## PROBLEM 1:
List every aggregating function that the graphite-clickhouse post names as accepted.
## PROBLEM 2:
Quote the graphite-clickhouse post. Begin at the words "With this configuration, graphite-clickhouse" and stop after "(table.table = 'data_local')".
## PROBLEM 3:
Continue the graphite-clickhouse post from the point where it stops.

## PAGE:
With this configuration, graphite-clickhouse issuing following queries:

SELECT
    regexp,
    function,
    age,
    precision,
    is_default
FROM system.graphite_retentions
ARRAY JOIN Tables AS table
WHERE (table.database = 'graphite') AND (table.table = 'data_local')
ORDER BY
    is_default ASC,
    priority ASC,
    regexp ASC,
    age ASC
FORMAT JSON

Query id: 82e5d1c5-2178-473b-bfab-ffe6c5eae3e6

{
        "meta":
        [
                {
                        "name": "regexp",
                        "type": "String"
                },
                {
                        "name": "function",
                        "type": "String"
                },
                {
                        "name": "age",
                        "type": "UInt64"
                },
                {
                        "name": "precision",
                        "type": "UInt64"
                },
                {
                        "name": "is_default",
                        "type": "UInt8"
                }
        ],

        "data":
        [
                {
                        "regexp": "",
                        "function": "any",
                        "age": "0",
                        "precision": "60",
                        "is_default": 1
                }

        ],

        "rows": 1,

        "statistics":
        {
                "elapsed": 0.000710489,
                "rows_read": 1,
                "bytes_read": 116
        }
}

1 rows in set. Elapsed: 0.023 sec.

Now, related to https://clickhouse.com/docs/en/engines/table-engines/mergetree-family/graphitemergetree/#rollup-configuration

age – The minimum age of the data in seconds. precision– How precisely to define the age of the data in seconds. Should be a divisor for 86400 (seconds in a day). function – The name of the aggregating function to apply to data whose age falls within the range [age, age + precision]. Accepted functions: min / max / any / avg. The average is calculated imprecisely, like the average of the averages.

age defining minumum age of data, in my case it's 0 which means "all data" precision - i'd like to keep one value for each 60s function - i use any

purpose of this config - keep only 1 value for each minute, if more that 1 value received within a 60s interval, and keep this data with 1-minute resolution without re-sampling (rollup).

## RECORD LIST:

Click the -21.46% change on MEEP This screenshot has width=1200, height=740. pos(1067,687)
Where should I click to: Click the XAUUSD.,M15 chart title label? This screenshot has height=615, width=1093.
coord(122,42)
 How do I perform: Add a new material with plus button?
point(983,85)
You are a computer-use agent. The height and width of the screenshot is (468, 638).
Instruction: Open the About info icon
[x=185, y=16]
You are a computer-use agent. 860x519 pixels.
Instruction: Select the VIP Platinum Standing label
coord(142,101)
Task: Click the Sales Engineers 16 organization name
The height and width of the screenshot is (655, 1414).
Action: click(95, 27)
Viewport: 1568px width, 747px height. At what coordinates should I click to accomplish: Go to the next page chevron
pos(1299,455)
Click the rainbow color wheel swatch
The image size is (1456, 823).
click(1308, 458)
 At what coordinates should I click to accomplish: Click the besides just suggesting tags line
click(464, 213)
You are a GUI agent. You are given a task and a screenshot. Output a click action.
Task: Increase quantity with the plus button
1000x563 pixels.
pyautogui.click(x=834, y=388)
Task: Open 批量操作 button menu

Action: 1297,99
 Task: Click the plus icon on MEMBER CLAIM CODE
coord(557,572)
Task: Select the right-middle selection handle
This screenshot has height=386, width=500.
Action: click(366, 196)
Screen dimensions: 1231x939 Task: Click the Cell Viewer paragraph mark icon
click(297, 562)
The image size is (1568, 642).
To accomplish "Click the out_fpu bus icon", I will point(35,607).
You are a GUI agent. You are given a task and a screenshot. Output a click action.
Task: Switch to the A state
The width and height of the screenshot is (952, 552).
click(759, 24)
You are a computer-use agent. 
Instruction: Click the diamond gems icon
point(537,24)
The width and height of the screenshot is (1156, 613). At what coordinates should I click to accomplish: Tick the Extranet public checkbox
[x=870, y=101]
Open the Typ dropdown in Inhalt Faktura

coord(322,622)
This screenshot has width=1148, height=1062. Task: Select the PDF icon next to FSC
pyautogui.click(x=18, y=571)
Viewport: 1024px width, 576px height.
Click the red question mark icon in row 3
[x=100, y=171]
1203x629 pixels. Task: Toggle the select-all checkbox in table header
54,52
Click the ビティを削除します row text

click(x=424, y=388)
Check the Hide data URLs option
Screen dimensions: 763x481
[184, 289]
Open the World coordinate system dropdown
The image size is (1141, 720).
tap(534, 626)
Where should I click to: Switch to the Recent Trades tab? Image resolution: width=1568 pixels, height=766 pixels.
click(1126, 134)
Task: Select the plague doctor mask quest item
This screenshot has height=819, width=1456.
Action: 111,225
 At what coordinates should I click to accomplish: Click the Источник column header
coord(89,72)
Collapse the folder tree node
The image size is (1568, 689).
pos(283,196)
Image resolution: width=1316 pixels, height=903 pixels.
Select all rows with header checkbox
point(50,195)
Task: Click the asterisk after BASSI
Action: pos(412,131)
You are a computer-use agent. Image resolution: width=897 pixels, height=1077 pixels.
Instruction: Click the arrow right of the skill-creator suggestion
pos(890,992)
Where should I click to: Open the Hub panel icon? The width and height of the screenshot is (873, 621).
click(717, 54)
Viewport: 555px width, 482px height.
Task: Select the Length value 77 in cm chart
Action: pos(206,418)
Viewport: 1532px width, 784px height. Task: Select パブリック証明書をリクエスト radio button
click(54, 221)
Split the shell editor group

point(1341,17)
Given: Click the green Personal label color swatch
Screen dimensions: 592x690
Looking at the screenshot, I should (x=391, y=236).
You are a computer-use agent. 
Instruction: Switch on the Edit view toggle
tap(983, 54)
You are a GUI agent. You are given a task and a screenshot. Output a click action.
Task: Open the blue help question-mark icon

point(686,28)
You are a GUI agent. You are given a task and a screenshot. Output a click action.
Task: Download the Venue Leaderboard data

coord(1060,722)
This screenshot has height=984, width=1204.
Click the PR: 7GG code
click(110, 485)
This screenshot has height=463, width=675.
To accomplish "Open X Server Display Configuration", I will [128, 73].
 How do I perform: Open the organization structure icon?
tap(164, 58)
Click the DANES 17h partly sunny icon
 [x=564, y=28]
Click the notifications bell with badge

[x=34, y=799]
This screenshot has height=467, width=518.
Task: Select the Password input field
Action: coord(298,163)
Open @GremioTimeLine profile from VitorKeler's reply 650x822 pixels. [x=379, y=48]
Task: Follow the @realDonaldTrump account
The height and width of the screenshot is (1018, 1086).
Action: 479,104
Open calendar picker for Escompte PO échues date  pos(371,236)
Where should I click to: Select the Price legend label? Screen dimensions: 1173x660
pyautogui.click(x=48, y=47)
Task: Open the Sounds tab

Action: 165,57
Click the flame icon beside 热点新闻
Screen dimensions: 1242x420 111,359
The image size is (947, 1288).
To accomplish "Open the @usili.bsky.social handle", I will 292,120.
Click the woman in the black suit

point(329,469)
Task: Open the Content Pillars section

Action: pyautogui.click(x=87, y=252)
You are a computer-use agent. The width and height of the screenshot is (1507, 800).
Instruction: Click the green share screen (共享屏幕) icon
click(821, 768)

## EXERCISE RESPONSE 1:
min, max, any, avg

## EXERCISE RESPONSE 2:
With this configuration, graphite-clickhouse issuing following queries:

SELECT
    regexp,
    function,
    age,
    precision,
    is_default
FROM system.graphite_retentions
ARRAY JOIN Tables AS table
WHERE (table.database = 'graphite') AND (table.table = 'data_local')

## EXERCISE RESPONSE 3:
Just in case, CH version: 21.8.12.29 graphite-clickhouse: 0.13.2

table's schema

CREATE TABLE graphite.data_local
(
    `Path` String CODEC(ZSTD(16)),
    `Value` Float64 CODEC(Gorilla, ZSTD(16)),
    `Time` UInt32 CODEC(DoubleDelta),
    `Date` Date CODEC(DoubleDelta, LZ4HC(9)),
    `Timestamp` UInt32 CODEC(DoubleDelta)
)
ENGINE = ReplicatedGraphiteMergeTree('/clickhouse/tables/401246e0-d1af-4835-8012-46e0d1afa835/{shard}', '{replica}', 'graphite_rollup')
PARTITION BY toYYYYMM(Date)
PRIMARY KEY (Path, round(Time, -5))
ORDER BY (Path, round(Time, -5), Time)
SETTINGS index_granularity = 8192

Maybe i missing something or misunderstanding the documentation? I'd be grateful for any hint :)

PhantomPhreak avatar Jan 14 '22 11:01 PhantomPhreak

Ok, sorry for my previous comment, I haven't slept enough today and got the issue differently, because you have a distributed table graphite.data, but the table in graphite_rollup is graphite.data_local.

So, the case is legal, although it would very significantly change the default behavior, and would be unexpected for the most of users. Currently even is old metrics are in index, they aren't listed in a metrics list https://github.com/go-graphite/graphite-clickhouse/issues/83

It's possible to add a setting and fill-up missing metrics, though.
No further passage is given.